According to the method of manufacturing an ink jet head of the present invention, the resin supplied into the ink flow path is deposited on the plate side by heating, and the communication surface between the ink discharge port and the ink flow path is formed. Ru can be easily formed on a curved surface of a resin.

[Brief description of the drawings]

FIG. 1 is a cross-sectional view illustrating a configuration of an inkjet head according to an embodiment of the present invention.

FIG. 2 is an explanatory view showing a method of manufacturing the ink jet head of the embodiment.

FIG. 3 is an explanatory diagram showing a control unit of the ink jet head of the embodiment.

FIG. 4 is a cross-sectional view showing a configuration of the ink jet head of the embodiment.

FIG. 5 is an explanatory diagram showing an operation state of the ink jet head of the embodiment.

FIG. 6 is a perspective view schematically showing a configuration of a conventional inkjet head.

FIG. 7 is a cross-sectional view illustrating a configuration of the conventional inkjet head.

[Explanation of symbols]

 2 Piezoelectric ceramic plate 3 Cover plate 8 Groove 12 Ink flow path 31 Nozzle plate 32 Nozzle 73 Resin layer

Claims (3)

(57) [Claims] A nozzle plate 1. A ink discharge port is formed, the ink flow path communicating with Lee ink discharge port of the nozzle plate is formed, ejecting the ink in the ink flow path
An actuator section having an electrode for applying energy, wherein the electrode in the ink flow path is protected from ink.
Forming a tree layer over the electrode in the ink flow path
An ink jet head, wherein a tapered resin layer integrally formed with the resin layer is formed in a rectangular portion formed by the ink flow path and the nozzle plate.
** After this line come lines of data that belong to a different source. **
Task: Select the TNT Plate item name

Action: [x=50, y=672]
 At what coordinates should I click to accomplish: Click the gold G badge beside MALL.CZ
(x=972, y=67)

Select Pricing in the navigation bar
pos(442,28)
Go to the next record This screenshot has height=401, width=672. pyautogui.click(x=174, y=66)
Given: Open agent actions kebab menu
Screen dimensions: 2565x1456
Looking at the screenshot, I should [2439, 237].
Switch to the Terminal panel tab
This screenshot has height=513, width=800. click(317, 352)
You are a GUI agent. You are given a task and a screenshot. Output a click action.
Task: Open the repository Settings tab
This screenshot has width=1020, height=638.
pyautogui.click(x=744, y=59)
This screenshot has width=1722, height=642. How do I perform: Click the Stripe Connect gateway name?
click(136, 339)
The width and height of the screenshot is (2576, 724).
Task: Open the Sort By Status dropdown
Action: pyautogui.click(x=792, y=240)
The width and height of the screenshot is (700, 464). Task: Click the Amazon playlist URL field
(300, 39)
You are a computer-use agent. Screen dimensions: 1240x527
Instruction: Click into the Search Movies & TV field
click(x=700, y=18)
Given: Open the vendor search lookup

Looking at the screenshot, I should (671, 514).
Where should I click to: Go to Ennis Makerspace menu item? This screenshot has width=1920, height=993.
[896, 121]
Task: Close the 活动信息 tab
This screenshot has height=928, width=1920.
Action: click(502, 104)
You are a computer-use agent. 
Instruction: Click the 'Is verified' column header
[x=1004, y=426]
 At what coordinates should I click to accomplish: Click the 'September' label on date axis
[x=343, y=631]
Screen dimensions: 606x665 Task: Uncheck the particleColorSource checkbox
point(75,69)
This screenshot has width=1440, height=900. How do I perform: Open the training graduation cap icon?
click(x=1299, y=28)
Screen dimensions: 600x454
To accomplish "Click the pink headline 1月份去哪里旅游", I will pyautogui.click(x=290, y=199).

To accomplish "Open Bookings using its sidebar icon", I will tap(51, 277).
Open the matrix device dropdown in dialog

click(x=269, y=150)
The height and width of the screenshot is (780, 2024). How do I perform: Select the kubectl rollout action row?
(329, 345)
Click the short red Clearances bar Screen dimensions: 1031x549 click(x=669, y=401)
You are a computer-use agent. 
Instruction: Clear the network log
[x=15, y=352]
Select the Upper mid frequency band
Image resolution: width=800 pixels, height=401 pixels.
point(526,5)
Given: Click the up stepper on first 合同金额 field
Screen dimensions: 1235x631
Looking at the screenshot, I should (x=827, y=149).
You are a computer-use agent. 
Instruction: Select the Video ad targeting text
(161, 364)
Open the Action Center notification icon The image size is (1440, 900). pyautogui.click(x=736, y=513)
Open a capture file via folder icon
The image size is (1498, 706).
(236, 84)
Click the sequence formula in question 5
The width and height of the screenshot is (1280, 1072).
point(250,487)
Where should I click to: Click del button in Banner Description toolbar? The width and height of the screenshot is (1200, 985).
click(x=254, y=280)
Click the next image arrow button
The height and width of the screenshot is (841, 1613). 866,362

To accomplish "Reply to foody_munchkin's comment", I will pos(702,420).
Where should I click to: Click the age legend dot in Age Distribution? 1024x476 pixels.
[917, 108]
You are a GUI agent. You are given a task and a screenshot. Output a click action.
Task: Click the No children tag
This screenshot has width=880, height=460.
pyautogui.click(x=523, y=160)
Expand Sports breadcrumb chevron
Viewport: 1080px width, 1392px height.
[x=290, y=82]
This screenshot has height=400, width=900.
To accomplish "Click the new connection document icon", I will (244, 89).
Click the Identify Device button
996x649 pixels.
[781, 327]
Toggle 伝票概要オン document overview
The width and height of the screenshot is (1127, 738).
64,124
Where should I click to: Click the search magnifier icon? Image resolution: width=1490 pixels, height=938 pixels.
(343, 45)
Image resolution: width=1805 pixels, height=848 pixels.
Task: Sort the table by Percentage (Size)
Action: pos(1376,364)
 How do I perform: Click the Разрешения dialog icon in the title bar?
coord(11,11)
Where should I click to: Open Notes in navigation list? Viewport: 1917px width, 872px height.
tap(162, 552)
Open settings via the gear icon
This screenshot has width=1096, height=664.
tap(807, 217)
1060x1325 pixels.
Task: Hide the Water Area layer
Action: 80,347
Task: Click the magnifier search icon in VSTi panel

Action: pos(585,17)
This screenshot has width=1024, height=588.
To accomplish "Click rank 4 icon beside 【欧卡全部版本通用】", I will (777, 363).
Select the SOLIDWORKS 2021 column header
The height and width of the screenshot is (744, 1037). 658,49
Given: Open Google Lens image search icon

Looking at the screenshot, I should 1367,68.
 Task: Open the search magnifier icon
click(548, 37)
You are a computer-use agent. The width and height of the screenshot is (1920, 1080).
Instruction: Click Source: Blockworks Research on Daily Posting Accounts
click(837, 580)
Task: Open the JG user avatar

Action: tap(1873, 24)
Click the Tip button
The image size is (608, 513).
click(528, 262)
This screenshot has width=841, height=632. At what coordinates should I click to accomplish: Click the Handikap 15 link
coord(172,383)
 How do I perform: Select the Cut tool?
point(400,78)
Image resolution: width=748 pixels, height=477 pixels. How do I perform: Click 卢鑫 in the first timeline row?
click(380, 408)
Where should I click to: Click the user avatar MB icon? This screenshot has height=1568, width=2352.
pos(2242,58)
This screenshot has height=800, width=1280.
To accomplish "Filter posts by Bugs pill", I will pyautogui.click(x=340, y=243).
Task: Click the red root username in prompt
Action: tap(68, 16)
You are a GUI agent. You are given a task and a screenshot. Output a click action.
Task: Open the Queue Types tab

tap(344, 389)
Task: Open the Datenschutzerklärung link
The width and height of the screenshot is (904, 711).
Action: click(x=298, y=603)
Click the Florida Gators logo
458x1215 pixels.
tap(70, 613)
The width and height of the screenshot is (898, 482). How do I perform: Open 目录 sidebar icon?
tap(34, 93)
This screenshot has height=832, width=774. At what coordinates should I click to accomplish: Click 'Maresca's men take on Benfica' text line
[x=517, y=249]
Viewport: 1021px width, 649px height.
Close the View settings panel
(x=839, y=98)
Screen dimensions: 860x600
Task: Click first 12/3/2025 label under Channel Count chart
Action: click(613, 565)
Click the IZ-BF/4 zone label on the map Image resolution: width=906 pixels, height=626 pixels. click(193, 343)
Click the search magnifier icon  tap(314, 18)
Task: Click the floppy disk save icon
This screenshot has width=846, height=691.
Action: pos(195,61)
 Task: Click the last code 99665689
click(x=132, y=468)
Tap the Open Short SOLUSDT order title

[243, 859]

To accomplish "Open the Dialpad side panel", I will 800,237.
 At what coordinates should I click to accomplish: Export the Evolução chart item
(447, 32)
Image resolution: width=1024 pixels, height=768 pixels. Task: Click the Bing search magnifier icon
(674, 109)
A nozzle plate wherein the ink discharge port is formed, in the manufacturing method of the ink-jet head having an actuator unit for an ink flow path is formed that communicates with the Lee ink discharge port of the nozzle plates, the ink flow A step of supplying a resin into a passage; a step of bonding a plate, which is not provided with the ink discharge ports serving as the nozzle plate, to the actuator unit; heating the actuator unit and the plate to form the ink flow path A step of depositing the resin inside the plate on the plate side, and a step of forming an ink discharge port in the plate. 3. A nozzle plate ink discharge port is formed, the ink flow path communicating with Lee ink ejection port of the nozzle plates are formed, ejecting the ink in the ink flow path
A method of manufacturing an ink jet head having an actuator section having an electrode for applying energy, wherein the electrode in the ink flow path is protected from ink.
Supplying a resin covering the electrode into the ink flow path , bonding the nozzle plate to the actuator section, heating the actuator section and the nozzle plate, A step of flowing a resin and depositing the resin on the nozzle plate side; and a step of removing the resin in the ink discharge port of the nozzle plate to communicate the ink discharge port with the ink flow path. Manufacturing method of an inkjet head.